As the years passed, the frenzy to mark her release after a one-year term [the maximum sentence for an attempt to commit suicide] was much diminished. In most years, in the short 48-hour period during which she was free, about 50-75 people would come to see her or stay with her.
Activity at the temporary shed, about 100 meters from the hospital, where she stayed every year upon her release, was modest, fuelled mostly by the presence of security. It would fall to a trickle as night fell, and was empty in the days after her arrest when she returned to her hospital bed to begin a fresh year in custody under the same charge of attempting to commit suicide.

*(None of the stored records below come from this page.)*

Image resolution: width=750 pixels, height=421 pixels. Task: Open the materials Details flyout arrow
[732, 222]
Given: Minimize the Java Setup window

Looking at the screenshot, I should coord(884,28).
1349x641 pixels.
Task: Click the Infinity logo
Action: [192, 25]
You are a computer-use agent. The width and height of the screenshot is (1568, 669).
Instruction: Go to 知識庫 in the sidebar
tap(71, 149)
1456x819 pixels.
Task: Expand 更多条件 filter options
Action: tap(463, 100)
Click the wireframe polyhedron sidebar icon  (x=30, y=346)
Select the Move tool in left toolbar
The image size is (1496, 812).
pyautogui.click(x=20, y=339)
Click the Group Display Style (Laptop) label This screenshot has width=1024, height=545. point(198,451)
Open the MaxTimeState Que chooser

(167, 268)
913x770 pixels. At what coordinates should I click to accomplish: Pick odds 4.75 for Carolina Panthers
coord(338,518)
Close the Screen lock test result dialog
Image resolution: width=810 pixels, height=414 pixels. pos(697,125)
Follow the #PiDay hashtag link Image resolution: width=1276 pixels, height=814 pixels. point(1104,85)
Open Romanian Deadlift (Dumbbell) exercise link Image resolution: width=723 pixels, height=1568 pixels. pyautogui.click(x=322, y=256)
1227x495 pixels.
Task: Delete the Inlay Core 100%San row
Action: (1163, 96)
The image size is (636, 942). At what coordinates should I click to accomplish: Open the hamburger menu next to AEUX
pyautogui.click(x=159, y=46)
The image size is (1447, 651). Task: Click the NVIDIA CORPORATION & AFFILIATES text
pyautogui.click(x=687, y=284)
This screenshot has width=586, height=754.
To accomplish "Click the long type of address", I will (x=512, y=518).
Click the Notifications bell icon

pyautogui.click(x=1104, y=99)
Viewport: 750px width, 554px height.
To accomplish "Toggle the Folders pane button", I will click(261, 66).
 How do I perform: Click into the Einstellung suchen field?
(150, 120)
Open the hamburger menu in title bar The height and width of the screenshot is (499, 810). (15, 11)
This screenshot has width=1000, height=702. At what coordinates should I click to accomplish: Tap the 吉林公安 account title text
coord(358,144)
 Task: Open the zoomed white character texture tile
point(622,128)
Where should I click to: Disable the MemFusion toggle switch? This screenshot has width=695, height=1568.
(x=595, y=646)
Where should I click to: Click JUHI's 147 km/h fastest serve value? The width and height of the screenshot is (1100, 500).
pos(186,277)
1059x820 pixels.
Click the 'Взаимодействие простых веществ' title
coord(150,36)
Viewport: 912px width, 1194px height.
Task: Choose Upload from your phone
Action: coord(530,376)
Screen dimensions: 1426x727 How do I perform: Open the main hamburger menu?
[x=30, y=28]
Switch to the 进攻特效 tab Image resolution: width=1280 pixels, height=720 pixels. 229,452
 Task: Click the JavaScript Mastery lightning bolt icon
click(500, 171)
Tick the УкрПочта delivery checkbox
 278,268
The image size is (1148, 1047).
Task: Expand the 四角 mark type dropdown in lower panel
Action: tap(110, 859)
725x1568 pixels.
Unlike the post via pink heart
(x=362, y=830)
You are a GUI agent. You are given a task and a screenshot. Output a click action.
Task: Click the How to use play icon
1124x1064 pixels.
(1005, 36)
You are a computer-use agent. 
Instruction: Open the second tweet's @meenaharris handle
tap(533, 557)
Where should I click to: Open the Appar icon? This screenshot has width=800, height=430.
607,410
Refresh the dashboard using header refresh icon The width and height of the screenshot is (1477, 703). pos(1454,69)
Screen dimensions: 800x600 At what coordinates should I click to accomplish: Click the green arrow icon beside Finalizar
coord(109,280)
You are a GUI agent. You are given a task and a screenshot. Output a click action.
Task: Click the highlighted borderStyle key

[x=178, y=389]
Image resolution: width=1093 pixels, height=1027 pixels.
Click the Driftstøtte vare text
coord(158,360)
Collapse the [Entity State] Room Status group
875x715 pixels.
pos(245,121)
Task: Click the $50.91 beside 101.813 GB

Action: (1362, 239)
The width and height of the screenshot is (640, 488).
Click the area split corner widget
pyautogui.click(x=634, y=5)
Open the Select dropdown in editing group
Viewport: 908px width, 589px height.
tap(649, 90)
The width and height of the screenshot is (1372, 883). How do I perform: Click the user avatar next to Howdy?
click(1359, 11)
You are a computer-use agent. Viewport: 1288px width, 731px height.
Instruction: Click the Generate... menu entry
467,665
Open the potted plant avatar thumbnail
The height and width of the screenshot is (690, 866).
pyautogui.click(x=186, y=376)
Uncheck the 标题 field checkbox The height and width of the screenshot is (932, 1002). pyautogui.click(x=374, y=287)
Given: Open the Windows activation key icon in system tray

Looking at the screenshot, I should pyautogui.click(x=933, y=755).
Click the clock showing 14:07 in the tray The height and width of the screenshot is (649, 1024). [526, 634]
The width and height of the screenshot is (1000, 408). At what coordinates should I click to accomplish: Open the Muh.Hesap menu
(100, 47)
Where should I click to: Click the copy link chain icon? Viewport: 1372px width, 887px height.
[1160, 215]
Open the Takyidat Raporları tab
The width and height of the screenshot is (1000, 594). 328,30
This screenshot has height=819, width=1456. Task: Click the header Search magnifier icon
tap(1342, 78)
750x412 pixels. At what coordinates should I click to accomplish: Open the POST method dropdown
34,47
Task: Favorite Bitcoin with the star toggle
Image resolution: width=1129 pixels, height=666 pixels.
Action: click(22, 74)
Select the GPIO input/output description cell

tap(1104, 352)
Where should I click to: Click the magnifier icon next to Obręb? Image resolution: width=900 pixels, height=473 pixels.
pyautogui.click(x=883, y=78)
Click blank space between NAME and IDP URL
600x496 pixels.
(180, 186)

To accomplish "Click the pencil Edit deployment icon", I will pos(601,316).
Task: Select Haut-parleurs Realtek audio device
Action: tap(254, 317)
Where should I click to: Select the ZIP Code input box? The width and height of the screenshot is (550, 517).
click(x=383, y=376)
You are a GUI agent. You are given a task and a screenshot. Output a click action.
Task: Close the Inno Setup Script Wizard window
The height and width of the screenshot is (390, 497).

Emma Goldman, an anarchist known for her political activism once said: “If voting changed anything, they’d make it illegal."
Sharmila’s decision to join politics cannot be faulted in any way. Her faith in democracy has been unwavering. This, in a state where multiple insurgent groups challenge the sovereignty of the Indian State every day and are kept engaged with guns, stipends and peace talks. The contrast is shameful. India preferred a nasal rubber tube to become the enduring symbol of its engagement with a 44-year-old, non-violent protestor.
Anubha Bhonsle is the author of a book about Manipur titled Mother, Where’s My Country?